山田あかねの一喜一憂日記

テレビディレクターをやりながら、小説書いてます。映画も撮りました。脚本なども書いてます。 本、買って下さいね。

書店めぐり日記

 今日は、新宿の紀伊国屋書店本店と南口店を見にいく。
どちらも「ベイビーシャワー」が平積みで嬉しい。南口店にて、しばし、客の動向を観察。

 フクスケの社長、フジマキさんが現場100回みたいなことを仰っていた。新生フクスケが新しい靴下を発売した時、その靴下づくりに関わった者は、必ず、売り場を訪ねるべきだと。というか、彼自身、そうやって物を売ってきた。

自分が作った製品の売り場を見にいかない奴、見たいと思わない奴は、伸びないと

 そう、一生懸命作ったものは自分の目で確かめたいものだ。テレビ番組だって同じ。心を込めた番組は、オンエアーで見てきた。自分の本ならなおさらだ。

 そんなことを考えながら、店内をうろうろして、ちょっとした事に気づく。文芸書というのは、男性作家/女性作家で分けられているということ。純文学でもミステリーでもなく、男女という性別によって、すべての小説は仕切られるわけだ。

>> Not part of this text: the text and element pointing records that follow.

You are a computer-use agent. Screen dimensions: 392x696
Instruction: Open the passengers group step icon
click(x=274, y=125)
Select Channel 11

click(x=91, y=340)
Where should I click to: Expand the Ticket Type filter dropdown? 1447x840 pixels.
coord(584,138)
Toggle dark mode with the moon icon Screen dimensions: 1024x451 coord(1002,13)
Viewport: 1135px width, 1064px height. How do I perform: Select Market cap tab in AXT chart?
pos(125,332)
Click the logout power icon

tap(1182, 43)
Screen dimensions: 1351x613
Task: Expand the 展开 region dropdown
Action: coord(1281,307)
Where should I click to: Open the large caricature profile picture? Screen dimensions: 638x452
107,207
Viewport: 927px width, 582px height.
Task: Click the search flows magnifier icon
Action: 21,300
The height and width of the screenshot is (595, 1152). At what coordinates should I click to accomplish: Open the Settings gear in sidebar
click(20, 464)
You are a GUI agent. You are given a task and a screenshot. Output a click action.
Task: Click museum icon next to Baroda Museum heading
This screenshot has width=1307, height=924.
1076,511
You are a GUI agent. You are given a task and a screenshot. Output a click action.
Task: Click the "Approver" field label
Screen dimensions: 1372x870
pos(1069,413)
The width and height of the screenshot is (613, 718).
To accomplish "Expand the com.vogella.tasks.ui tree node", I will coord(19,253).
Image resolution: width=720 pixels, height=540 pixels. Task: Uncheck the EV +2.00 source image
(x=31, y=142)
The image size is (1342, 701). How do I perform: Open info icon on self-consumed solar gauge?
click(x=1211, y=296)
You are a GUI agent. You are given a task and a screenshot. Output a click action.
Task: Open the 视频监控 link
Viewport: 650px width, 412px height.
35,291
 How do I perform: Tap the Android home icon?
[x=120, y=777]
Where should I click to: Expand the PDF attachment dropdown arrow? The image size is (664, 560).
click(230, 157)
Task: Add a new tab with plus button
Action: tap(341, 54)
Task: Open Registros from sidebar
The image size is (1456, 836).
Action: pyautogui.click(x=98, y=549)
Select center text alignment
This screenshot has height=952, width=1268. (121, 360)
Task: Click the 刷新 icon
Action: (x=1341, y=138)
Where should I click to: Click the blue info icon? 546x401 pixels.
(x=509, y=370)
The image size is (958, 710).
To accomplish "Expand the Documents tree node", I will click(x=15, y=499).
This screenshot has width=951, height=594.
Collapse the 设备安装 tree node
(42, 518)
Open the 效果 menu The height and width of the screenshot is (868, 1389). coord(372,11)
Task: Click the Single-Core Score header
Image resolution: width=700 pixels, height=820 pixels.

性別が同じというだけで、芥川龍之介のとなりに赤川次郎が並ぶ(理論上)。

 そして、アイウエオ順。ふうむ。こうなってくると、筆名を「ア」ではじめておくべきだったか。アコムやアート引っ越しセンターのように。
(せめて、アカネ山田にしときゃよかった?)

 さらに発見は続く。 k書店m口店の場合、文芸書のとなりは ハウツー本のコーナーにつながっているのだ。
 ざっと店内の書棚の列を見た場合、 20~30代の女性がもっとも群がるのがこのコーナーだ。多くの女性が「幸せになる方法」とか「恋愛がうまく行く」てなハウツー本を手にする。小説コーナーはさっぱりだ。
 物語によっていろんな生き方を知るより、手っ取り早く指示してほしいのだ。「この恋のゆくえ」や「どうやったら結婚できるか」について。

 その意味において、私はラッキーであった。「ヤ」の次は「ラ」なので、そんな名前の女性作家、そうそういない。おかげで私の本は恋のハウツー本の限りなく近くに存在する。
なにしろ、 小倉千加子先生の「結婚の条件」のななめ下である。
(もちろん、『結婚の条件』はハウツー本ではなく、日本女性の晩婚化の真の原因は、かの戦争に負けたところにある、と読み説くなんとも画期的な書物であるが)

 かような理由により、ハウツー本を手にした女性が、ふとした 気まぐれや運命のいたずらによって、私の本を手にしないとは限らない。この世は全て確率に支配されている。訪れるひとの少ない小説のコーナーより、ハウツー本の近所でよかった。

 ええ、だって、結局のところ、小説だってハウツー本に他ならない。どうやって生きたらいいかわからなくなると、私はいつも小説を読んできたし。
 もし、私が17歳のときに、 
「17歳のひねくれ少女のための人生読本」
 っていうのがあったら、すぐに飛びついていたと思うもの。幸か不幸かそんな書物は当時なかったので、いろんな小説を読んできたのだった。

 そんなわけで、書店めぐりの日々は続く。